The Lab is now a 50-person unit, working closely with Google
marketing and with a growing roster of agencies including BBH, Cutwater and Johannes Leonardo among others.
Mr. Wong offers a long and a short version of the Lab's mandate.
"The Google Creative Lab is a small team that strives to rethink
marketing across every kind of media, currently existing or not --
with Google as its sole client. Our mission is to 'remind the world
what it is that they love about Google.' Our job is to manage and
steward the brand, find new ways to communicate the company's
innovations, intentions and ideals, and do work of which we can all
be proud.
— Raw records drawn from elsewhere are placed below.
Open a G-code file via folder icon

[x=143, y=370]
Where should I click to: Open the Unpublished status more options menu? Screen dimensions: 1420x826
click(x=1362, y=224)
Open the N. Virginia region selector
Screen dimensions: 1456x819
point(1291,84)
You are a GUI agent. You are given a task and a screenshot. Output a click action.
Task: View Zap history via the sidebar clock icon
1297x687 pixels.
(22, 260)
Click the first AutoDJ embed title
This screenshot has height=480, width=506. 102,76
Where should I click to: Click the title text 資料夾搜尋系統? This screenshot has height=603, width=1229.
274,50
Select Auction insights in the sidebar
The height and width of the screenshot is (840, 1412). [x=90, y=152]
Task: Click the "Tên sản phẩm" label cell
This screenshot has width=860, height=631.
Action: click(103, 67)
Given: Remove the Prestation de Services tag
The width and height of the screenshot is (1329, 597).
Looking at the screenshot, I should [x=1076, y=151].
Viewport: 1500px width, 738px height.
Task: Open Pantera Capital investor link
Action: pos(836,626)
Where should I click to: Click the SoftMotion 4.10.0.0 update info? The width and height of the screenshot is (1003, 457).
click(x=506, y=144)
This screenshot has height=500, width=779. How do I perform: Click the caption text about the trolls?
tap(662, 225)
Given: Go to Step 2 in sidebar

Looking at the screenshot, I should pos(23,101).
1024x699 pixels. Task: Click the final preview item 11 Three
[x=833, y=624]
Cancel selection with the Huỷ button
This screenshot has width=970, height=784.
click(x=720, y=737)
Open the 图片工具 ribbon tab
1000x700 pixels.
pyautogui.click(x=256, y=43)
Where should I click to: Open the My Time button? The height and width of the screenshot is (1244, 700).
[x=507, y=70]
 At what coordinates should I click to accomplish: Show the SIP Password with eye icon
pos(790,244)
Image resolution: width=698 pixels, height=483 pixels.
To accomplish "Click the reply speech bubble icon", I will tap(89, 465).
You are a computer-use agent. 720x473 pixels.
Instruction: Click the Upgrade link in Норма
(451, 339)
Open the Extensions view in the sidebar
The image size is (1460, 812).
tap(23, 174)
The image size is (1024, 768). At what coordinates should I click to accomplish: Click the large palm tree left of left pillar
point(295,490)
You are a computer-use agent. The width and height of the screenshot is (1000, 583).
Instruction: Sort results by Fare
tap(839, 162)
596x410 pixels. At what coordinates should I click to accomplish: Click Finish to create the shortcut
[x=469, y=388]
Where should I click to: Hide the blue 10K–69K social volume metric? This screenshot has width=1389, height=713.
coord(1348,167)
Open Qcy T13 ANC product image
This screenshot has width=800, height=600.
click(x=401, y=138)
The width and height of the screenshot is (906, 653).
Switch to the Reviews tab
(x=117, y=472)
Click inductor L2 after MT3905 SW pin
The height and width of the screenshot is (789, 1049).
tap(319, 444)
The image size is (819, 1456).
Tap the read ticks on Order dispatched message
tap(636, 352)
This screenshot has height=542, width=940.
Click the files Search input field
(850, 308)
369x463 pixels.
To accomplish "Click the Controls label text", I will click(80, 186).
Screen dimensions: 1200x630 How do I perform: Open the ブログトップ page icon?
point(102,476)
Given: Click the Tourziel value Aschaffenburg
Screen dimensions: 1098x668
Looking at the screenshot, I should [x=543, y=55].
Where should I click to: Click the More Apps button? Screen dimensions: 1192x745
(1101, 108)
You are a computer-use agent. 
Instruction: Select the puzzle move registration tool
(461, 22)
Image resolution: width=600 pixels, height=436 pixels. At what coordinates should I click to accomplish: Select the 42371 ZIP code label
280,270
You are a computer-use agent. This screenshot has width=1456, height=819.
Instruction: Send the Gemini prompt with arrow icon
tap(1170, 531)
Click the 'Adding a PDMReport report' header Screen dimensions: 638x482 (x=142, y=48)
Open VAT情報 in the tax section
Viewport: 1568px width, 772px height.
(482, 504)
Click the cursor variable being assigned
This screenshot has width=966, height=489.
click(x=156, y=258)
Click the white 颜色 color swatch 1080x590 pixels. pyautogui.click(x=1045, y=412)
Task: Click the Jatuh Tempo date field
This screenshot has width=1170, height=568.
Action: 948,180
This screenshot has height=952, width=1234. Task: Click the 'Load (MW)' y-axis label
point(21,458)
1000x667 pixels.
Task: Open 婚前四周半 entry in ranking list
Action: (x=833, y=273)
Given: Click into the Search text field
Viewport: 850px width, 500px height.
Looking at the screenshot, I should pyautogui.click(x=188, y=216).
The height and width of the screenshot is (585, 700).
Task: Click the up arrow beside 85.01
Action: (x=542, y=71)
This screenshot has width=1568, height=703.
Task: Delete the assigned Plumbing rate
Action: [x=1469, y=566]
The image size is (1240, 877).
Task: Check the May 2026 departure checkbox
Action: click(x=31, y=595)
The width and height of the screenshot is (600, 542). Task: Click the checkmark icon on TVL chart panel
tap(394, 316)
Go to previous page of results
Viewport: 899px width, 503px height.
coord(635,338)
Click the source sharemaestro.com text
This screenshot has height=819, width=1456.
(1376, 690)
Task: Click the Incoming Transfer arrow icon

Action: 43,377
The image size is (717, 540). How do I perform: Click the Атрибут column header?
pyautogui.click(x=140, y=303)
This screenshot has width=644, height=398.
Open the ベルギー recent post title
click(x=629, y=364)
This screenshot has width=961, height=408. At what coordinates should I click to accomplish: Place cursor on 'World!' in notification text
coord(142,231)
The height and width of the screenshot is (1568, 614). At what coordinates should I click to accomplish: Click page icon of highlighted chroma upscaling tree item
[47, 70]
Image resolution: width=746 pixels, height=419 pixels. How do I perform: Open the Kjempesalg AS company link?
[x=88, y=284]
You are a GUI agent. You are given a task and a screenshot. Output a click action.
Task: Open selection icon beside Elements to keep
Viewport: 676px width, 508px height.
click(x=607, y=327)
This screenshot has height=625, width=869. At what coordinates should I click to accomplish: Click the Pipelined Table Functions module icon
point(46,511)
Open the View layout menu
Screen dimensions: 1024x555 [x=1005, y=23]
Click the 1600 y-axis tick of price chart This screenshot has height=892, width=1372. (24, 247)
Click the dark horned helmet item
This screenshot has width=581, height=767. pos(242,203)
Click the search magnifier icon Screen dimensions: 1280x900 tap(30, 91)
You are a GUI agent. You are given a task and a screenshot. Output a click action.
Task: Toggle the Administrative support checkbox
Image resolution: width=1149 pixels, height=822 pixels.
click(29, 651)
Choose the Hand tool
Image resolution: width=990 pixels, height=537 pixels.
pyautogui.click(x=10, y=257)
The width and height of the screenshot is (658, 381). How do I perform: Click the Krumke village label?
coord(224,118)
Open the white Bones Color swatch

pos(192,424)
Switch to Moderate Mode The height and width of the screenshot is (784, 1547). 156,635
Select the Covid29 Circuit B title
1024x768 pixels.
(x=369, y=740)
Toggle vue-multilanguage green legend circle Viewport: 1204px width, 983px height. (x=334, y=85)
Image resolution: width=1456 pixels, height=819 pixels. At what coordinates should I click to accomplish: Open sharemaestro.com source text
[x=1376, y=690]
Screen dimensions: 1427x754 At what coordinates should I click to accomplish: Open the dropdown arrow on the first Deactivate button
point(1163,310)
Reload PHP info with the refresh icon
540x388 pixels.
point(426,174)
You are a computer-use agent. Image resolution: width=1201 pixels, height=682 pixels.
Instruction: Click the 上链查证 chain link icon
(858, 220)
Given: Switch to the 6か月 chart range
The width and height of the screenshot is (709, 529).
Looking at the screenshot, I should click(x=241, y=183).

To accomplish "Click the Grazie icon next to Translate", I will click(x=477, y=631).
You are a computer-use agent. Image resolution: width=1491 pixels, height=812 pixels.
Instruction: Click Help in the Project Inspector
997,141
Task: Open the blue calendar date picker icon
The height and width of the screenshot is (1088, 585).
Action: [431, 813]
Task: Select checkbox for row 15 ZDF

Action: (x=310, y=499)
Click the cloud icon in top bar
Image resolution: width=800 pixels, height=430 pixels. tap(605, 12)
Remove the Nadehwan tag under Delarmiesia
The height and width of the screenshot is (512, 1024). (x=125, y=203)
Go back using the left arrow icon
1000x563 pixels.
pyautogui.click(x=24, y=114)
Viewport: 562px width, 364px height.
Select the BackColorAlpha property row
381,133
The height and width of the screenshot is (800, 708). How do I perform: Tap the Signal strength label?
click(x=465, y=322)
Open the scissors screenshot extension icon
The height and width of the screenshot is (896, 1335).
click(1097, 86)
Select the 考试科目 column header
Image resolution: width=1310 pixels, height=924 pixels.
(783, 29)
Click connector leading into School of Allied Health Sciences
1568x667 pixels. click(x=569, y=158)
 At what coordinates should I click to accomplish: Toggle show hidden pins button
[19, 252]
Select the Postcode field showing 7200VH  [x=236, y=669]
We want people ambitious and crazy enough to think we can
actually change the world." The short version: "Do epic shit."
The part about reminding people why they love Google, though,
can be considered one of today's more interesting brand challenges:
to take a company that was built on and whose name represents one
thing -- search -- and craft a brand persona as the company expands
in size and scope. And occasionally scares people. "It's human
nature to root for the underdog," said Mr. Wong. "When you become
successful, it's about, how do you exceed people's
expectations?"
The Lab, said Mr. Wong, wants to take the processes and
philosophies that made Google's engineers successful -- intense
focus on the consumer and user experience, flat operating
structure, focus on prototyping and on an iterative process, scale
and tech innovation -- and apply them to the marketing process. If
Mr. Wong could push further, industry-wide, he said it would be
toward "more listening, less talking; more feeling, less thinking,
more doing, less promising, more inventing, less polishing."